A Positive Legislative Year for an Aging Minnesota
by Pam Hayle May 30, 2015
As seems to be the norm at this time of year, Minnesota politics seem to be in chaos with opposing parties alternately driving for change or holding the line. Hopefully a special session will deliver an equitable budget with good outcomes for all Minnesotans. The negotiating always seems to leave some public interest groups with less than they had hoped for.
This was a good year, in fact some would say an amazing year, for senior care. The Senior Care Reimbursement Reform bill received bipartisan support from the beginning and it was one of the first bills signed by Governor Dayton. This legislation creates a new system for reimbursing long-term care based on the actual costs. It will have a positive impact on services provided by nursing homes, group residential housing and organizations that serve seniors living at home.

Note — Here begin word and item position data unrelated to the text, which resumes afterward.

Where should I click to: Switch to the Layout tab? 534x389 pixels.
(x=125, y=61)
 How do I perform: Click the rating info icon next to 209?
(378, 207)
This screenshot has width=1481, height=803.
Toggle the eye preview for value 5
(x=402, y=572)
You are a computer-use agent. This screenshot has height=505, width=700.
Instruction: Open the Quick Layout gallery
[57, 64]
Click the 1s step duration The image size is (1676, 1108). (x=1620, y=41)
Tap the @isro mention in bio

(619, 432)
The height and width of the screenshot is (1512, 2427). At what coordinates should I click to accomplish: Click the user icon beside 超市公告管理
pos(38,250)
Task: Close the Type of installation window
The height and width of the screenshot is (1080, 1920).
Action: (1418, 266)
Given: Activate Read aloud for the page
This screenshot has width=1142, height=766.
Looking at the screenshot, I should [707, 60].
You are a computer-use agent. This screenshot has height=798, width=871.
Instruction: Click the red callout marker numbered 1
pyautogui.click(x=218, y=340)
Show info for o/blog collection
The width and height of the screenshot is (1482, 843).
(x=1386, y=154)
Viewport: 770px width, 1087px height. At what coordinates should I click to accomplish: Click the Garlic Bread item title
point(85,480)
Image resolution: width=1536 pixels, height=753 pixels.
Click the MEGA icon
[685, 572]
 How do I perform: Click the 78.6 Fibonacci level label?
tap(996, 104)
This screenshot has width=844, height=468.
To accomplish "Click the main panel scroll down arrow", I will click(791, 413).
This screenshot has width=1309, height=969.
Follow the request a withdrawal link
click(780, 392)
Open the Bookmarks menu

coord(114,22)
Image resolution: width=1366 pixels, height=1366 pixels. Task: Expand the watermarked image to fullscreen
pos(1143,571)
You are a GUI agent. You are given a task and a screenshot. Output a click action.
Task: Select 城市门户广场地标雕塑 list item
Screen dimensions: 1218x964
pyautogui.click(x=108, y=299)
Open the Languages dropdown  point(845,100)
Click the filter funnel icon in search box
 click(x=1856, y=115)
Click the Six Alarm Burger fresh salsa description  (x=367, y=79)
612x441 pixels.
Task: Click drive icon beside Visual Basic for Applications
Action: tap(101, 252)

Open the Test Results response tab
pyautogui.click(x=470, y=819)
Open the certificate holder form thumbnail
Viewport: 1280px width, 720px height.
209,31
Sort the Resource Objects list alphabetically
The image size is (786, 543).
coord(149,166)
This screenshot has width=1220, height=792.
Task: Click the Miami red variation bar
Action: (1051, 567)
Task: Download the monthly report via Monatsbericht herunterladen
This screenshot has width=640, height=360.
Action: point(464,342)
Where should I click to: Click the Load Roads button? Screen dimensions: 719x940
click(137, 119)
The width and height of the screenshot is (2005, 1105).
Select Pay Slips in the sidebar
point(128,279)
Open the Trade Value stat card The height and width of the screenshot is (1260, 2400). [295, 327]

Other highlights include the “Let’s Talk Now” grant program to encourage individuals to have conversations regarding their end-of-life choices and advance care planning. The “Care Act” encourages patients to select an aftercare caregiver when they are admitted to a hospital. Hospitals will provide the designated caregiver instructions and training on aftercare needs. A workgroup was also established to study and make recommendations for a “Silver Alert” system that would help find people who are missing and have a diagnosis of dementia, traumatic brain injury, Alzheimer’s Disease and other mental disorders. Read more about outcomes for older adults from the 2015 session.
For those of us concerned with aging issues this is a very supportive and positive tone our state is taking to meet the needs of an aging society. It is proactive and has far-reaching impact for all older adults regardless of their physical, mental or economic status. Minnesota cares about and when needed cares for seniors—something we can all be proud of and appreciate.
Enjoy your summer in beautiful Minnesota!